» **WORK REQUIRED**:
Reproduce, please, only the lines from the first line below to the line containing "Given: Select the Справочник 1 row name", inclusive.
** Opening ENTRIES SUPPLIED block **
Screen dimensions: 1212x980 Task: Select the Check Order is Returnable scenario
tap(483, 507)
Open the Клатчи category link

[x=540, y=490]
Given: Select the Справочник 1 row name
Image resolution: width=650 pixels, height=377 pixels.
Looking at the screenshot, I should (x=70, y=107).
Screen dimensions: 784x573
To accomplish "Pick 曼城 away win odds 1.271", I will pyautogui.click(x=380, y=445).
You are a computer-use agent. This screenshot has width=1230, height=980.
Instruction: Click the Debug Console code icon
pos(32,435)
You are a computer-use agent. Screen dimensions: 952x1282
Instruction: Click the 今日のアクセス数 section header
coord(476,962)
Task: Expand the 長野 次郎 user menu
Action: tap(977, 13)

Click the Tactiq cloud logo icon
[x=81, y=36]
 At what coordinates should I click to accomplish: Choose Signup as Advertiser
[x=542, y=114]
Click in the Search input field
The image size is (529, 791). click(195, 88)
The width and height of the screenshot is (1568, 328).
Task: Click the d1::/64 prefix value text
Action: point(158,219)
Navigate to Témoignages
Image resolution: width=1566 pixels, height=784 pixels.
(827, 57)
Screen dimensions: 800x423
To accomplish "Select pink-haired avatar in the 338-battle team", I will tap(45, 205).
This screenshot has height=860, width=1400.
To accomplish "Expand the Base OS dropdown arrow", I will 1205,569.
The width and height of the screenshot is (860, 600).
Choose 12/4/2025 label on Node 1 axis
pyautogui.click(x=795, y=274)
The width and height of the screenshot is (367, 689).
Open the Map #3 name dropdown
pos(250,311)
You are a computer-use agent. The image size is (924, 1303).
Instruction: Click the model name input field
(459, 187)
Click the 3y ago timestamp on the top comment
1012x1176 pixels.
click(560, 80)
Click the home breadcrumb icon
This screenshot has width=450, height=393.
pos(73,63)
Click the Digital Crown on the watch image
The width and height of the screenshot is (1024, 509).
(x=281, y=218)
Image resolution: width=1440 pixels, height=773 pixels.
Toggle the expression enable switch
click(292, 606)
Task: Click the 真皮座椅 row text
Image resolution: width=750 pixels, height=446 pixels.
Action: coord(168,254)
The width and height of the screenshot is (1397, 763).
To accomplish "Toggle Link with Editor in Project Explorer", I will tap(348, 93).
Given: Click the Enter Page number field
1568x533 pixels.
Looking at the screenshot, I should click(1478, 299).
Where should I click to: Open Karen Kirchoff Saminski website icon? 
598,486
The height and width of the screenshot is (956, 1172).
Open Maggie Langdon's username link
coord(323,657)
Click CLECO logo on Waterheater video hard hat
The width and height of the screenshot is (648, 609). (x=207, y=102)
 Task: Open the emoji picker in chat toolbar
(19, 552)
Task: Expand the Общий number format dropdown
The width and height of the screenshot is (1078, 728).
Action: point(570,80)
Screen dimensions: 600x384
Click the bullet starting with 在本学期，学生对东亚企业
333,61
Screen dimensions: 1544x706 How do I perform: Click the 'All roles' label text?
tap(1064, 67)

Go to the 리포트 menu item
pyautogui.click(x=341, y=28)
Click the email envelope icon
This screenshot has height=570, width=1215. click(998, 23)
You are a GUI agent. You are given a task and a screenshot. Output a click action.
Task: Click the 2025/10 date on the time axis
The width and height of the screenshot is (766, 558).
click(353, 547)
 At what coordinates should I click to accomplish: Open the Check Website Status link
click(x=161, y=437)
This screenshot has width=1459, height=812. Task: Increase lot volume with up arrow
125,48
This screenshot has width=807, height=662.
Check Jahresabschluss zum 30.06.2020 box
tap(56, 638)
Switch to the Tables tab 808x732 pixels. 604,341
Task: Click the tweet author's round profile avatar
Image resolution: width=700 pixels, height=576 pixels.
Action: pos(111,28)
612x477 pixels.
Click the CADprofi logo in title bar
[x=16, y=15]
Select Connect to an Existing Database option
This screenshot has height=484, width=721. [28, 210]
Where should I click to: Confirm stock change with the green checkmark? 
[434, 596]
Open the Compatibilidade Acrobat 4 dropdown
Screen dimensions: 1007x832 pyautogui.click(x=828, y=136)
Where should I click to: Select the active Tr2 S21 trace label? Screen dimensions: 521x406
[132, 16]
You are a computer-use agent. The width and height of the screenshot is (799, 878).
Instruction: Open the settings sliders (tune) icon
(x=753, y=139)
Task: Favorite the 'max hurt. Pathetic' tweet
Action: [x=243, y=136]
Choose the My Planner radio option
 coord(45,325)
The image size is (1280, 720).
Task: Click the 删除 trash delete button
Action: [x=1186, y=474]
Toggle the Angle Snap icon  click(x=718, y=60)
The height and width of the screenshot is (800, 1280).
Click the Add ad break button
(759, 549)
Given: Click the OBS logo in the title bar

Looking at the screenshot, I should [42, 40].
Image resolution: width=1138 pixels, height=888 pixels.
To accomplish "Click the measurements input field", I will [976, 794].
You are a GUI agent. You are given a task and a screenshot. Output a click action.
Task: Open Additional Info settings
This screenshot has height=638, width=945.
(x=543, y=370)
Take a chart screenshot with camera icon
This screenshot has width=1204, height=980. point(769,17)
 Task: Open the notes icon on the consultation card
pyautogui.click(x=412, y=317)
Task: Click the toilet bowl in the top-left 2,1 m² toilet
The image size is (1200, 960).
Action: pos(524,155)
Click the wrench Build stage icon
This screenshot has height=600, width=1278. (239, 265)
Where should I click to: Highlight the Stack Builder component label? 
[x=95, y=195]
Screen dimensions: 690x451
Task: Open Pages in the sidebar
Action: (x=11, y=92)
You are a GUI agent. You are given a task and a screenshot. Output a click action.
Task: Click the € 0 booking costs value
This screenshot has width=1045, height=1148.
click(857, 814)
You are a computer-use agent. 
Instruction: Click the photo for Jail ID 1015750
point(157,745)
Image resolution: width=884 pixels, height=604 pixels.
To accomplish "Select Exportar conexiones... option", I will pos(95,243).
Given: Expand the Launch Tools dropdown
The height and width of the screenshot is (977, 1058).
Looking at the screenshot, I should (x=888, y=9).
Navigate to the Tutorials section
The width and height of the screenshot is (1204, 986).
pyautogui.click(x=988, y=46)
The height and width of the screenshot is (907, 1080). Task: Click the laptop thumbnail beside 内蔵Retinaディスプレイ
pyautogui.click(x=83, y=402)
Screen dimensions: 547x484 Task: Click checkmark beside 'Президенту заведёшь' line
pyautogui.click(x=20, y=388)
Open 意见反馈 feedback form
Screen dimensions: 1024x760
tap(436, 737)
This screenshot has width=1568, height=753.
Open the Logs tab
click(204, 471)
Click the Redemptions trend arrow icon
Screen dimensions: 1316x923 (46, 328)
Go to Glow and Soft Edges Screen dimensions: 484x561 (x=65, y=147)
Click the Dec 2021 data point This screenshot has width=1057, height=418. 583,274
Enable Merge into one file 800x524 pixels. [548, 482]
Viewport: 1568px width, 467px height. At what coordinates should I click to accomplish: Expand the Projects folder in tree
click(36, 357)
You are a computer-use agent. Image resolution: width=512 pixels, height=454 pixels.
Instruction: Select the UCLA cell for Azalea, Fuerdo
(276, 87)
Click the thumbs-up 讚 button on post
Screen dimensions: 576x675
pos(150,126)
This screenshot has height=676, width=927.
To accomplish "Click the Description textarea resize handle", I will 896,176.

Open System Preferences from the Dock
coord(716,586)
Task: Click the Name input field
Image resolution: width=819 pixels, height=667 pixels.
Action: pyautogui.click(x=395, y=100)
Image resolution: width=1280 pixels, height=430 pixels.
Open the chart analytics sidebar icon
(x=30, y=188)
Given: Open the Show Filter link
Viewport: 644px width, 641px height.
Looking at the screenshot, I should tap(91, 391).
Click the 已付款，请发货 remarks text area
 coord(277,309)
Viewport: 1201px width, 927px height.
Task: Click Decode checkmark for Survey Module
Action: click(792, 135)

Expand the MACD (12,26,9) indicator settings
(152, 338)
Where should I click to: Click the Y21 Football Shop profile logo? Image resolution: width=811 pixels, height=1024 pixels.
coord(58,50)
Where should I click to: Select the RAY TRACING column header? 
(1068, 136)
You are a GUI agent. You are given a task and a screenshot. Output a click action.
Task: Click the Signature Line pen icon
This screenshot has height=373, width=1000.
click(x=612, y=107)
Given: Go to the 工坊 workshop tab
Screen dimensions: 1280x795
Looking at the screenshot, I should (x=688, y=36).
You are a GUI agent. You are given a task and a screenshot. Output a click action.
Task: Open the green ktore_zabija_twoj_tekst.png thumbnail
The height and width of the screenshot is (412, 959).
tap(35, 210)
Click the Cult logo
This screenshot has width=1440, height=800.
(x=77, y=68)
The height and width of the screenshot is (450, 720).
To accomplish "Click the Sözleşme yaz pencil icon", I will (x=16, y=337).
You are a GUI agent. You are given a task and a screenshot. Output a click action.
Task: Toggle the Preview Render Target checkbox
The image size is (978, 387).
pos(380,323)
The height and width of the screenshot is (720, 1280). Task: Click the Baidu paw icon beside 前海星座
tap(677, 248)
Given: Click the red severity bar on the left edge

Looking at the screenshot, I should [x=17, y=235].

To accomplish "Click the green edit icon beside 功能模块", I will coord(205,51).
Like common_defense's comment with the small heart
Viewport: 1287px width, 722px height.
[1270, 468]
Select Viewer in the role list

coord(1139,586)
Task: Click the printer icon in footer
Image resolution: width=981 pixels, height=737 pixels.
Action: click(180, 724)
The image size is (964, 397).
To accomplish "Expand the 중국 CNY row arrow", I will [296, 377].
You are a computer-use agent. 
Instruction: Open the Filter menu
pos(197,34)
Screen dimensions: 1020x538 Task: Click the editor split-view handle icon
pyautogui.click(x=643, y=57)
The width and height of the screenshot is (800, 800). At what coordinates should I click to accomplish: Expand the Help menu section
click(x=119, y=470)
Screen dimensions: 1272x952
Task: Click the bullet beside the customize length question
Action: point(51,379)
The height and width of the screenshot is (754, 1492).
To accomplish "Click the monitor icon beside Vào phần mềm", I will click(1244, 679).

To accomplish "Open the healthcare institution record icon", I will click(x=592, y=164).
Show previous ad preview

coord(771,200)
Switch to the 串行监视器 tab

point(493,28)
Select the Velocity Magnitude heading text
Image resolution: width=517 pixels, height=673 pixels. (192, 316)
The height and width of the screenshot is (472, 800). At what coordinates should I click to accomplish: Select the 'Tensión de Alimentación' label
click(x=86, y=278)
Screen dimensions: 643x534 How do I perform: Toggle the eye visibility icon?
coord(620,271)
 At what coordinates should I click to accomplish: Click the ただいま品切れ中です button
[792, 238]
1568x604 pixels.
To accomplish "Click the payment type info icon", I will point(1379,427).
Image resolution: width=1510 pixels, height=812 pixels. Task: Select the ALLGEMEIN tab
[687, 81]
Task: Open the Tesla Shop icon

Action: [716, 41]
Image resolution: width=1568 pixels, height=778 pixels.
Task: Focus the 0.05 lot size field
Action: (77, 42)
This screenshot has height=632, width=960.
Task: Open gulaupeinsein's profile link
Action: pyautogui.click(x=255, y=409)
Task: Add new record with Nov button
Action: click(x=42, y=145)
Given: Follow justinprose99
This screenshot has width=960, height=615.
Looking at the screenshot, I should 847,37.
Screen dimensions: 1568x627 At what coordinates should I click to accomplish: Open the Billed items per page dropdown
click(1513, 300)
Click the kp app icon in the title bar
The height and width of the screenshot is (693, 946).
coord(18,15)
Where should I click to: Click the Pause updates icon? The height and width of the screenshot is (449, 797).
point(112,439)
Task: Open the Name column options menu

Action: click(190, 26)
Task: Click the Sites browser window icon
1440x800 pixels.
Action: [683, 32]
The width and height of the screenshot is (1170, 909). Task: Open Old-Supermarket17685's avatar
** Closing ENTRIES SUPPLIED block **
» **RESULT**:
Screen dimensions: 1212x980 Task: Select the Check Order is Returnable scenario
tap(483, 507)
Open the Клатчи category link

[x=540, y=490]
Given: Select the Справочник 1 row name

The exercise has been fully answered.